Prosegue l’impegno di Casa della poesia e di Potlatch per far conoscere, soprattutto al pubblico italiano, l’opera straordinaria di uno dei maggiori scrittori, poeti e intellettuali dell’America Latina che abbiamo avuto l’onore e il piacere di conoscere, frequentare, pubblicare, Jorge Enrique Adoum. A 90 anni dalla sua nascita e a 40 anni dalla pubblicazione del suo romanzo più famoso “Entre Marx y una mujer desnuda”, considerato insieme a “Rayuela” di Cortazar il maggiore romanzo sperimentale dell’America Latina, ne presentiamo un frammento, approfittando di una registrazione fatta da Jorge Enrique. Come per il suo libro italiano “L’amore disinterrato e altre poesie” pubblicato nel 2002, la traduzione di questo testo è di Raffaella Marzano. La bellissima lettura di Jorge Enrique Adoum ci prende, ci affascina, ci commuove.

## [Consegna a]
Quali righe dei record contengono la parola "beside"? Selezionale e riportale tutte.

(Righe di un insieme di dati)
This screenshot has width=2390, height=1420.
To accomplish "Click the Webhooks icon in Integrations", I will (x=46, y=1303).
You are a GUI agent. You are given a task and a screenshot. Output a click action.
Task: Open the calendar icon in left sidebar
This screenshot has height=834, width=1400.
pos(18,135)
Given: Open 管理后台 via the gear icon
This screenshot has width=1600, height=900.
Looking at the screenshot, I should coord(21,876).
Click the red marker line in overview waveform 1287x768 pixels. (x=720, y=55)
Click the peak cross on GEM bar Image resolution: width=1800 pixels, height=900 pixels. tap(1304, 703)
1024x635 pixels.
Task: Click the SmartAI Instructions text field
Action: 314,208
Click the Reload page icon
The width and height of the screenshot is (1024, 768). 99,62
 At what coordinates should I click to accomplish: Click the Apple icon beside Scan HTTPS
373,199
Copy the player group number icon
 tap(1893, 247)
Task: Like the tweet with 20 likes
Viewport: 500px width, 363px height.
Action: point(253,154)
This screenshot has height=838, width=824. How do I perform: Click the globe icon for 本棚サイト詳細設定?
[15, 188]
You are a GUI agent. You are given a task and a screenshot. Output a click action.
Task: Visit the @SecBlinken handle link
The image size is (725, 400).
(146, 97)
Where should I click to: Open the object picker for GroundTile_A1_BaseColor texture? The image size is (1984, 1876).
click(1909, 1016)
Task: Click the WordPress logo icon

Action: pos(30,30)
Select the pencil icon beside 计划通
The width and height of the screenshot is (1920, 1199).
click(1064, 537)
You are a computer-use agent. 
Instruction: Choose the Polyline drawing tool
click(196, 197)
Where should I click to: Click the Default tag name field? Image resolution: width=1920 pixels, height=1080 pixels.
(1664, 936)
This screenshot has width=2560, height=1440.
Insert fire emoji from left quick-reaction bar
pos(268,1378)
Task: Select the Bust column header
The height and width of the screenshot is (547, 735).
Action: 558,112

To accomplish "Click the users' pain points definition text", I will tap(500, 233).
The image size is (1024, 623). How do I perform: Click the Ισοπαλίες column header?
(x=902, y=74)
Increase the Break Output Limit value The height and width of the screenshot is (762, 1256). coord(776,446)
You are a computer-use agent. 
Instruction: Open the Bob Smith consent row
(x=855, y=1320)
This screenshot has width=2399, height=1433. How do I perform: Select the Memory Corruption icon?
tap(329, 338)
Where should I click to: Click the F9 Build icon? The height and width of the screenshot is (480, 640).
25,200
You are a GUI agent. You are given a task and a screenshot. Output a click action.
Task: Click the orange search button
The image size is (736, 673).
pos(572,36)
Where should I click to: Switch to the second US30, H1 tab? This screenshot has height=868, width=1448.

## [Consegna b]
Continua il testo su Jorge Enrique Adoum a partire dalla sua ultima frase.

## [Svolgimento a]
 At what coordinates should I click to accomplish: Click the Apple icon beside Scan HTTPS
Select the pencil icon beside 计划通

## [Svolgimento b]
Jorge Enrique Adoum
Tra Marx e una donna nuda…
(frammento)
La miopia del Fakir era quasi cecità: forse per questo gli risultavano chiare le cose occulte nelle cose. Figlio di un sarto che aveva deciso che avrebbe ereditato il suo mestiere, la miopia lo salvò a favore della poesia. “Io non vedevo il cammello, commentava, figuriamoci la cruna dell’ago”. Leggeva poco paragonato alla nostra bibliofagia: per questo sapeva più di tutti noi. Era trasparente come un angelo, e non vedeva l’apparenza ma il simbolo. Era l’unico fra noi a preoccuparsi dello spirito e del superamento della materia: per questo la sua poesia era alchemica.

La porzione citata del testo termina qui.